• Written exercise: Copy out the rows below, substituting "GUI assistant" for every occurrence of "computer-use agent" and leaving everything else as it is.

[Rows for locating described items]
:::::
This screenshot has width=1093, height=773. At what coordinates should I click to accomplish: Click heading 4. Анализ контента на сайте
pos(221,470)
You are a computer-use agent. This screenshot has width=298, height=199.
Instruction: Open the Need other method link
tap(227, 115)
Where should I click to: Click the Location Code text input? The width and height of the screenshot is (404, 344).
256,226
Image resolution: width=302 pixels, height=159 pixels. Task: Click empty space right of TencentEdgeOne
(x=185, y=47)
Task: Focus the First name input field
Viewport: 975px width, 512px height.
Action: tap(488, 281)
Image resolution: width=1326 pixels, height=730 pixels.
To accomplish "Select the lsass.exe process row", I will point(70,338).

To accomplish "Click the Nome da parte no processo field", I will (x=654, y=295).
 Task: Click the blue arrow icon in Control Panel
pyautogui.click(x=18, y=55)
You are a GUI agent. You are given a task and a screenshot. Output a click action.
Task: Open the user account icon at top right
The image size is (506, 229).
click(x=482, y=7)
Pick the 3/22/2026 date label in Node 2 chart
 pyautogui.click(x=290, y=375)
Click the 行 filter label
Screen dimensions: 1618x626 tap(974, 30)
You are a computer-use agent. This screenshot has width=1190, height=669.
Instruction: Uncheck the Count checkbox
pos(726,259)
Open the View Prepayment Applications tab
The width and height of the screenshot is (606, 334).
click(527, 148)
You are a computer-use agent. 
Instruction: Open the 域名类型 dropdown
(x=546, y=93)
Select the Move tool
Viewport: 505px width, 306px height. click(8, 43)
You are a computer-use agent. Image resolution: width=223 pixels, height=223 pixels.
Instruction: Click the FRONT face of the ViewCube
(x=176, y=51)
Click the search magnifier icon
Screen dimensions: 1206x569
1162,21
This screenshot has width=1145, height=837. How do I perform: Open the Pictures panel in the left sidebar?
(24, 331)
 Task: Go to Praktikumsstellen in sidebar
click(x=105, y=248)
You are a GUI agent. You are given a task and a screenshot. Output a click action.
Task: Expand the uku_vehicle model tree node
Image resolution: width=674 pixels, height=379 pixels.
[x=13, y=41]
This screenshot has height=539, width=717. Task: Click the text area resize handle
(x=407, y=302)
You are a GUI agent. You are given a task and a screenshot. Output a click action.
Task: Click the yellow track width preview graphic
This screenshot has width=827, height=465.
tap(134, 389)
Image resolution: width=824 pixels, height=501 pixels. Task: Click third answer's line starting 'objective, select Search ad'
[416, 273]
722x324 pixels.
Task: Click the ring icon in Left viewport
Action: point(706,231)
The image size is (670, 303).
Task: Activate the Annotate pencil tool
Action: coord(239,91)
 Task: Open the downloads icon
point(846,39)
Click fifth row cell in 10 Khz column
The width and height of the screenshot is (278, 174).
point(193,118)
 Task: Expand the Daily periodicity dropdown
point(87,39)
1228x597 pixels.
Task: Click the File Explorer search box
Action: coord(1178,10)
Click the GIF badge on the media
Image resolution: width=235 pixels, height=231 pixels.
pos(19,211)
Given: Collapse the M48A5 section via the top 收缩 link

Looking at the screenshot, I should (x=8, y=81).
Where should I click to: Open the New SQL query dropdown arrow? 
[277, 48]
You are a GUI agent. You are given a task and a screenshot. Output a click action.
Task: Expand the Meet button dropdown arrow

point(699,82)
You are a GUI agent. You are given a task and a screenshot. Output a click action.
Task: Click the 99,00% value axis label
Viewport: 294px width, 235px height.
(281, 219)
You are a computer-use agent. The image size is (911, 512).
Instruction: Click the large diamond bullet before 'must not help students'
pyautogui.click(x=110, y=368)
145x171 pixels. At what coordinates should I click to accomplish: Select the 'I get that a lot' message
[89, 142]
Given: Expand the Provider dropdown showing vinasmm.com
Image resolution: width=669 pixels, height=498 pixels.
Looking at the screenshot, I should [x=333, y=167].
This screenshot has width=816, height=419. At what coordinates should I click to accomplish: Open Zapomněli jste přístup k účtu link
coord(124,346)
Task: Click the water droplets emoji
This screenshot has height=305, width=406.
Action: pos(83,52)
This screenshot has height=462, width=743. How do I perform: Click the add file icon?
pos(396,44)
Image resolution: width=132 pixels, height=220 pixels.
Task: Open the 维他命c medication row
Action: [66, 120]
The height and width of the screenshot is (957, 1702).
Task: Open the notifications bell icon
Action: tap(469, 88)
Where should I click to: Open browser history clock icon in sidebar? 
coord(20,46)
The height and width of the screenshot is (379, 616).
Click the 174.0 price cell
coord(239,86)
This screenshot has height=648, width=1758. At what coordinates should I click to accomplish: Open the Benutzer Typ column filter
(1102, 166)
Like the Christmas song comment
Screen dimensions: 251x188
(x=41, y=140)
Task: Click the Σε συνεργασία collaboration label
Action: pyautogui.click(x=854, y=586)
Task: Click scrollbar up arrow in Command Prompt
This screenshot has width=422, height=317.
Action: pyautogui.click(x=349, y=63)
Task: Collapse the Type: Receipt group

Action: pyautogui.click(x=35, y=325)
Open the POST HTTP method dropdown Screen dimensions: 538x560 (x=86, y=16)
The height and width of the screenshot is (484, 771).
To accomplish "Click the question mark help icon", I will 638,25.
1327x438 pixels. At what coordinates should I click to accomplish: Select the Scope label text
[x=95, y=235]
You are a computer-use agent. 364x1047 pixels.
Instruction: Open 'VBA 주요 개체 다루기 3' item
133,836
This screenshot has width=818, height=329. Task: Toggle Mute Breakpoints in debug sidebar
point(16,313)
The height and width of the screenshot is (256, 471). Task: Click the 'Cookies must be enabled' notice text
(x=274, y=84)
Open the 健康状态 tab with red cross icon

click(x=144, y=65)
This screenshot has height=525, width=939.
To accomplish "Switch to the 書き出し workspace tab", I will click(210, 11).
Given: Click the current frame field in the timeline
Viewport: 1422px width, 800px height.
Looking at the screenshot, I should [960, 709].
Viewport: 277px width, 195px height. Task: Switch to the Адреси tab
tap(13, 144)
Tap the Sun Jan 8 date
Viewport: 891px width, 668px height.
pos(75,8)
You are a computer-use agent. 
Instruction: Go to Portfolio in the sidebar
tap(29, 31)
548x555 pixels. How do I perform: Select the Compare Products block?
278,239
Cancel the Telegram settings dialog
:::::
• The response:
This screenshot has width=1093, height=773. At what coordinates should I click to accomplish: Click heading 4. Анализ контента на сайте
pos(221,470)
You are a GUI assistant. This screenshot has width=298, height=199.
Instruction: Open the Need other method link
tap(227, 115)
Where should I click to: Click the Location Code text input? The width and height of the screenshot is (404, 344).
256,226
Image resolution: width=302 pixels, height=159 pixels. Task: Click empty space right of TencentEdgeOne
(x=185, y=47)
Task: Focus the First name input field
Viewport: 975px width, 512px height.
Action: tap(488, 281)
Image resolution: width=1326 pixels, height=730 pixels.
To accomplish "Select the lsass.exe process row", I will point(70,338).

To accomplish "Click the Nome da parte no processo field", I will (x=654, y=295).
 Task: Click the blue arrow icon in Control Panel
pyautogui.click(x=18, y=55)
You are a GUI agent. You are given a task and a screenshot. Output a click action.
Task: Open the user account icon at top right
The image size is (506, 229).
click(x=482, y=7)
Pick the 3/22/2026 date label in Node 2 chart
 pyautogui.click(x=290, y=375)
Click the 行 filter label
Screen dimensions: 1618x626 tap(974, 30)
You are a GUI assistant. This screenshot has width=1190, height=669.
Instruction: Uncheck the Count checkbox
pos(726,259)
Open the View Prepayment Applications tab
The width and height of the screenshot is (606, 334).
click(527, 148)
You are a GUI assistant. 
Instruction: Open the 域名类型 dropdown
(x=546, y=93)
Select the Move tool
Viewport: 505px width, 306px height. click(8, 43)
You are a GUI assistant. Image resolution: width=223 pixels, height=223 pixels.
Instruction: Click the FRONT face of the ViewCube
(x=176, y=51)
Click the search magnifier icon
Screen dimensions: 1206x569
1162,21
This screenshot has width=1145, height=837. How do I perform: Open the Pictures panel in the left sidebar?
(24, 331)
 Task: Go to Praktikumsstellen in sidebar
click(x=105, y=248)
You are a GUI agent. You are given a task and a screenshot. Output a click action.
Task: Expand the uku_vehicle model tree node
Image resolution: width=674 pixels, height=379 pixels.
[x=13, y=41]
This screenshot has height=539, width=717. Task: Click the text area resize handle
(x=407, y=302)
You are a GUI agent. You are given a task and a screenshot. Output a click action.
Task: Click the yellow track width preview graphic
This screenshot has width=827, height=465.
tap(134, 389)
Image resolution: width=824 pixels, height=501 pixels. Task: Click third answer's line starting 'objective, select Search ad'
[416, 273]
722x324 pixels.
Task: Click the ring icon in Left viewport
Action: point(706,231)
The image size is (670, 303).
Task: Activate the Annotate pencil tool
Action: coord(239,91)
 Task: Open the downloads icon
point(846,39)
Click fifth row cell in 10 Khz column
The width and height of the screenshot is (278, 174).
point(193,118)
 Task: Expand the Daily periodicity dropdown
point(87,39)
1228x597 pixels.
Task: Click the File Explorer search box
Action: coord(1178,10)
Click the GIF badge on the media
Image resolution: width=235 pixels, height=231 pixels.
pos(19,211)
Given: Collapse the M48A5 section via the top 收缩 link

Looking at the screenshot, I should (x=8, y=81).
Where should I click to: Open the New SQL query dropdown arrow? 
[277, 48]
You are a GUI agent. You are given a task and a screenshot. Output a click action.
Task: Expand the Meet button dropdown arrow

point(699,82)
You are a GUI agent. You are given a task and a screenshot. Output a click action.
Task: Click the 99,00% value axis label
Viewport: 294px width, 235px height.
(281, 219)
You are a GUI assistant. The image size is (911, 512).
Instruction: Click the large diamond bullet before 'must not help students'
pyautogui.click(x=110, y=368)
145x171 pixels. At what coordinates should I click to accomplish: Select the 'I get that a lot' message
[89, 142]
Given: Expand the Provider dropdown showing vinasmm.com
Image resolution: width=669 pixels, height=498 pixels.
Looking at the screenshot, I should [x=333, y=167].
This screenshot has width=816, height=419. At what coordinates should I click to accomplish: Open Zapomněli jste přístup k účtu link
coord(124,346)
Task: Click the water droplets emoji
This screenshot has height=305, width=406.
Action: pos(83,52)
This screenshot has height=462, width=743. How do I perform: Click the add file icon?
pos(396,44)
Image resolution: width=132 pixels, height=220 pixels.
Task: Open the 维他命c medication row
Action: [66, 120]
The height and width of the screenshot is (957, 1702).
Task: Open the notifications bell icon
Action: tap(469, 88)
Where should I click to: Open browser history clock icon in sidebar? 
coord(20,46)
The height and width of the screenshot is (379, 616).
Click the 174.0 price cell
coord(239,86)
This screenshot has height=648, width=1758. At what coordinates should I click to accomplish: Open the Benutzer Typ column filter
(1102, 166)
Like the Christmas song comment
Screen dimensions: 251x188
(x=41, y=140)
Task: Click the Σε συνεργασία collaboration label
Action: pyautogui.click(x=854, y=586)
Task: Click scrollbar up arrow in Command Prompt
This screenshot has width=422, height=317.
Action: pyautogui.click(x=349, y=63)
Task: Collapse the Type: Receipt group

Action: pyautogui.click(x=35, y=325)
Open the POST HTTP method dropdown Screen dimensions: 538x560 (x=86, y=16)
The height and width of the screenshot is (484, 771).
To accomplish "Click the question mark help icon", I will 638,25.
1327x438 pixels. At what coordinates should I click to accomplish: Select the Scope label text
[x=95, y=235]
You are a GUI assistant. 364x1047 pixels.
Instruction: Open 'VBA 주요 개체 다루기 3' item
133,836
This screenshot has width=818, height=329. Task: Toggle Mute Breakpoints in debug sidebar
point(16,313)
The height and width of the screenshot is (256, 471). Task: Click the 'Cookies must be enabled' notice text
(x=274, y=84)
Open the 健康状态 tab with red cross icon

click(x=144, y=65)
This screenshot has height=525, width=939.
To accomplish "Switch to the 書き出し workspace tab", I will click(210, 11).
Given: Click the current frame field in the timeline
Viewport: 1422px width, 800px height.
Looking at the screenshot, I should [960, 709].
Viewport: 277px width, 195px height. Task: Switch to the Адреси tab
tap(13, 144)
Tap the Sun Jan 8 date
Viewport: 891px width, 668px height.
pos(75,8)
You are a GUI assistant. 
Instruction: Go to Portfolio in the sidebar
tap(29, 31)
548x555 pixels. How do I perform: Select the Compare Products block?
278,239
Cancel the Telegram settings dialog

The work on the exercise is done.